*WHAT YOU NEED TO DO*
Only the lines from the one containing "Task: Click the Undo arrow icon" through the end of the entries should be returned, exactly as they are, with the pictures omitted.

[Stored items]
========================================

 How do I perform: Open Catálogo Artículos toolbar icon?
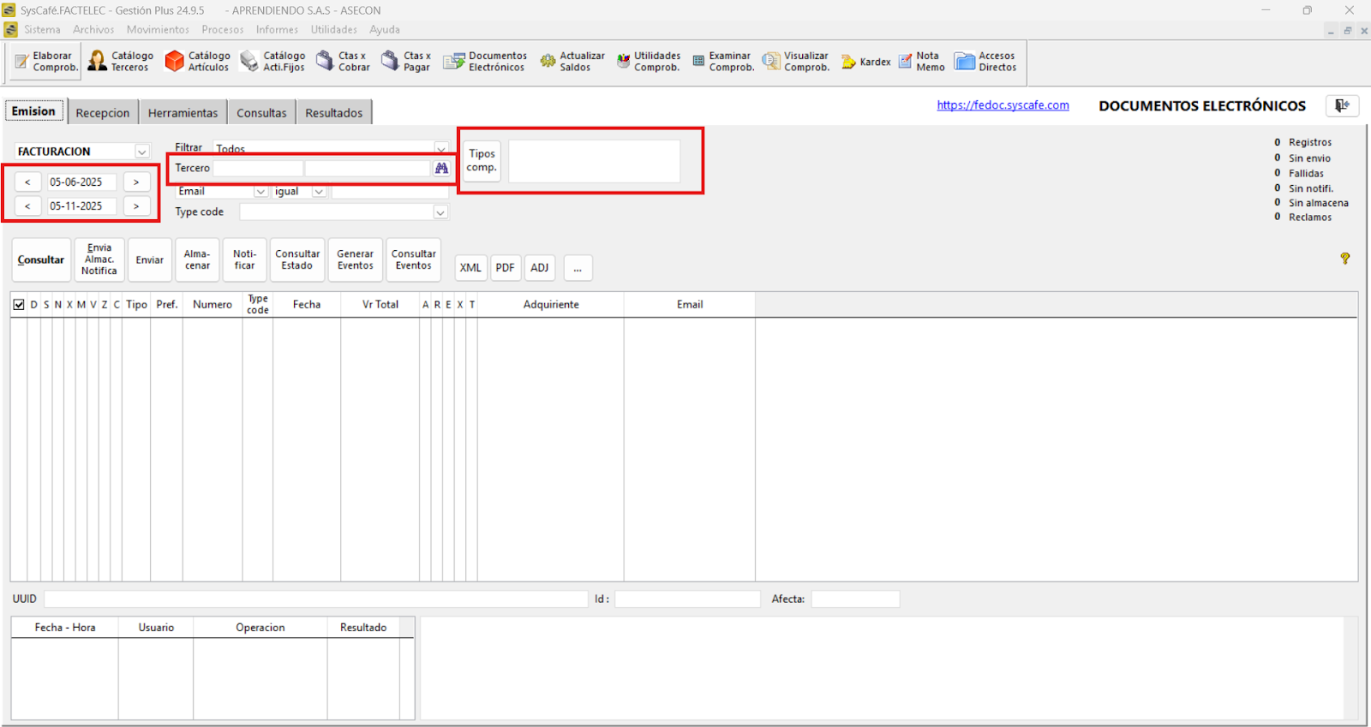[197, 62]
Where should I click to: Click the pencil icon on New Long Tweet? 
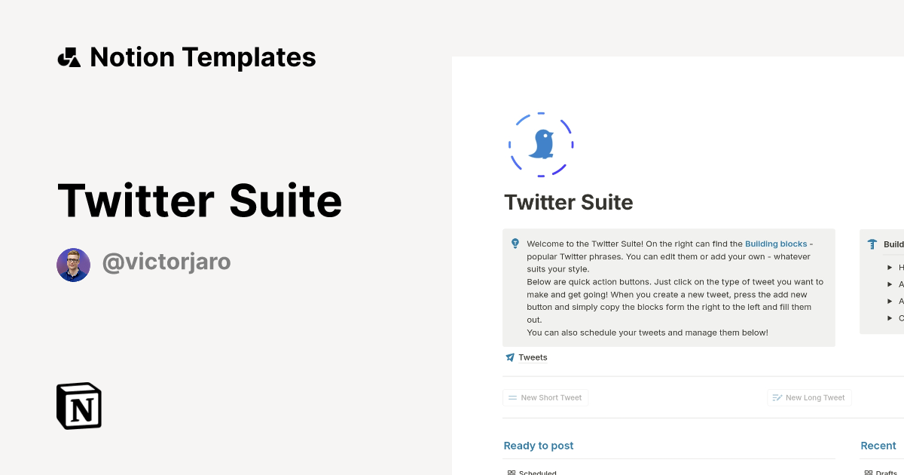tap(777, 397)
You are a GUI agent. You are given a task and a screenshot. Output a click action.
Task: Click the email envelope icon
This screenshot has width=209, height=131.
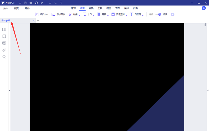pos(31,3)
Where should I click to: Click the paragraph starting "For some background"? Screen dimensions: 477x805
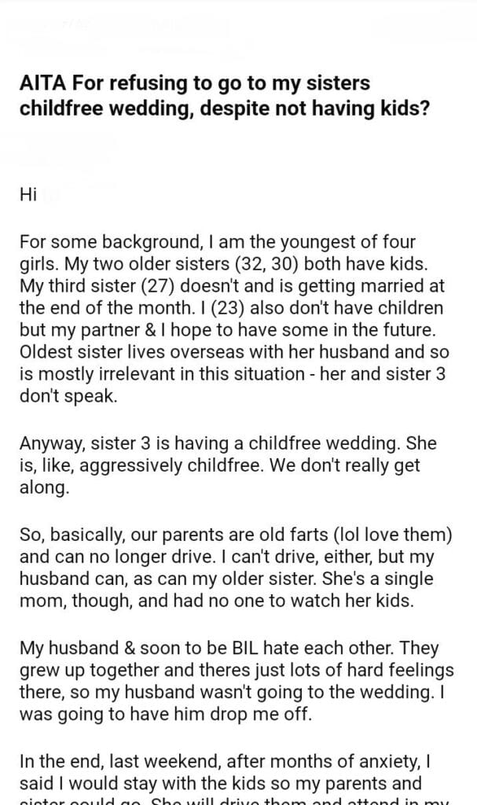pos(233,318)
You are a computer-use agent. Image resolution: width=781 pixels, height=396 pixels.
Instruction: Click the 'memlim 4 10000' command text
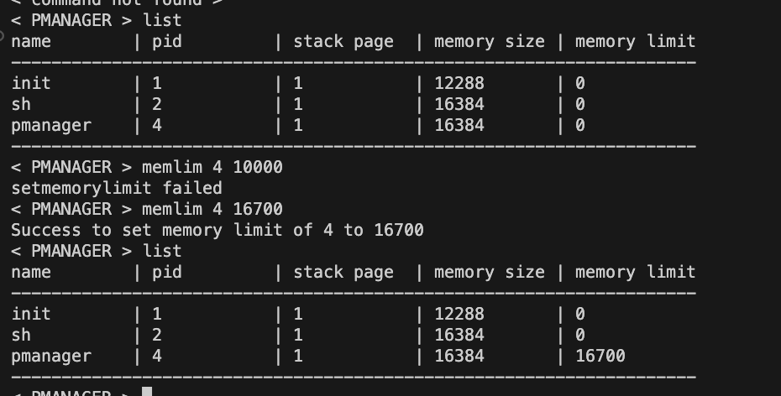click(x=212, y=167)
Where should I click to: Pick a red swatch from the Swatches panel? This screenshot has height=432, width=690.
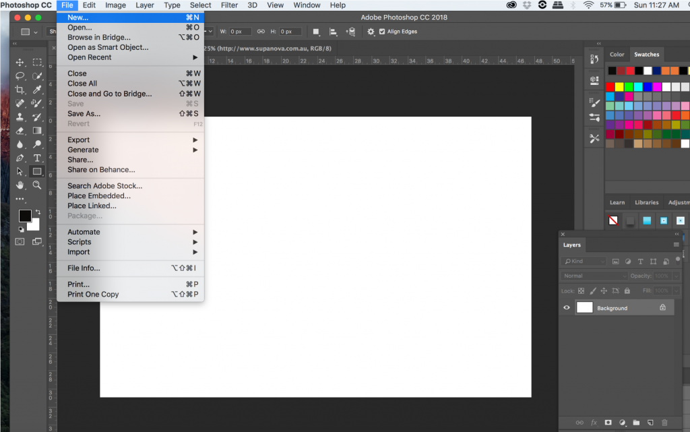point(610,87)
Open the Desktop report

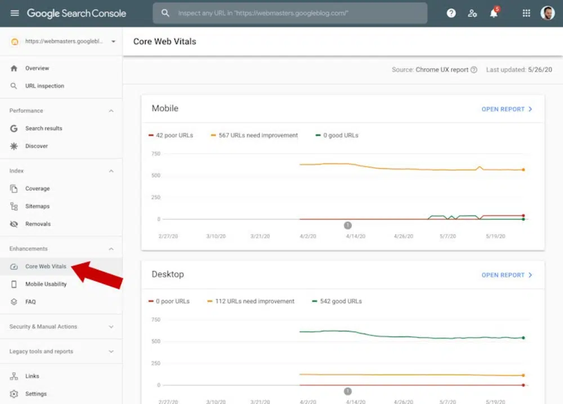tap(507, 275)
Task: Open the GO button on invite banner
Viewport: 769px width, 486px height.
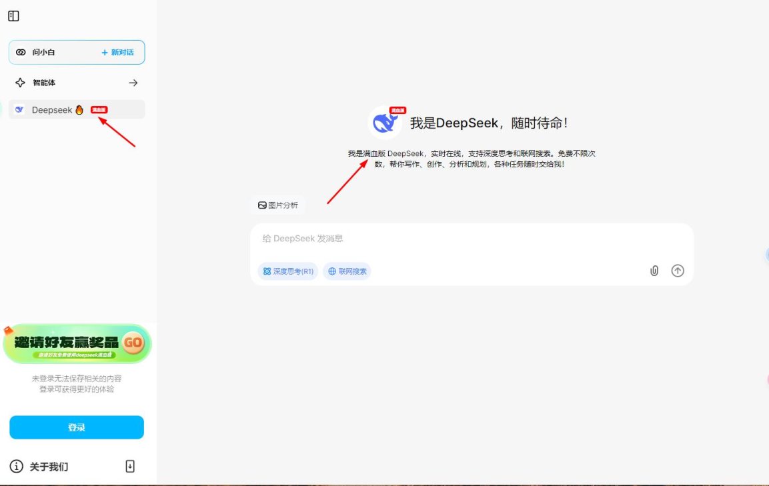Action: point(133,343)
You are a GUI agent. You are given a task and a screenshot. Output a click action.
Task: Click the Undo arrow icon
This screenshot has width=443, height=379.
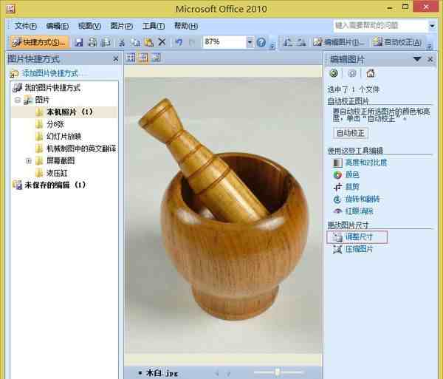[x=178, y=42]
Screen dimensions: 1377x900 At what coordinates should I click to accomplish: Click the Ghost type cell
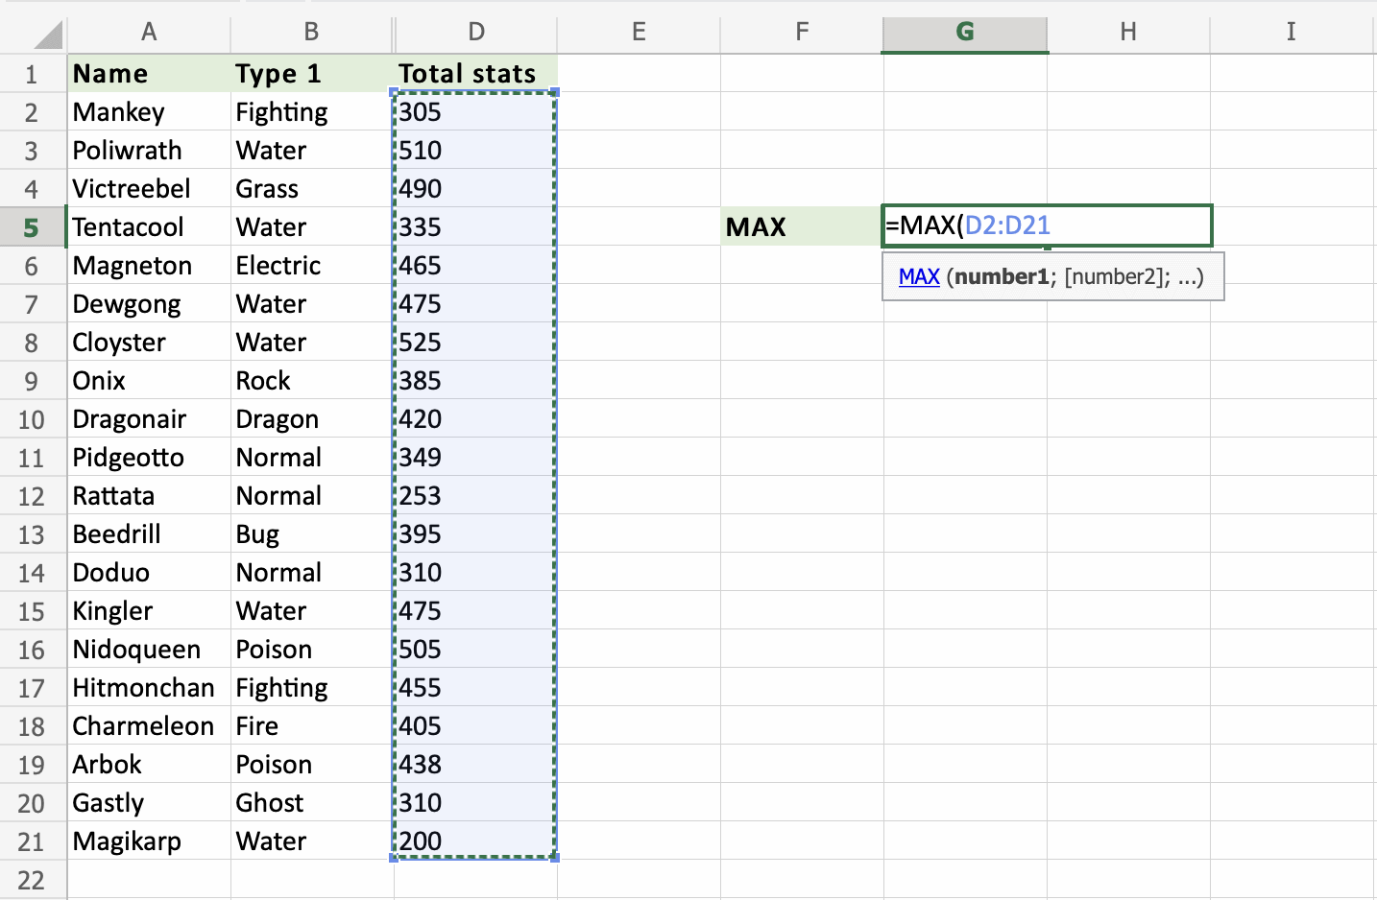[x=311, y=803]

========================================

*SOLVED PROBLEM*
Task: Click the Undo arrow icon
This screenshot has width=443, height=379.
[x=178, y=42]
Screen dimensions: 1377x900 At what coordinates should I click to accomplish: Click the Ghost type cell
[x=311, y=803]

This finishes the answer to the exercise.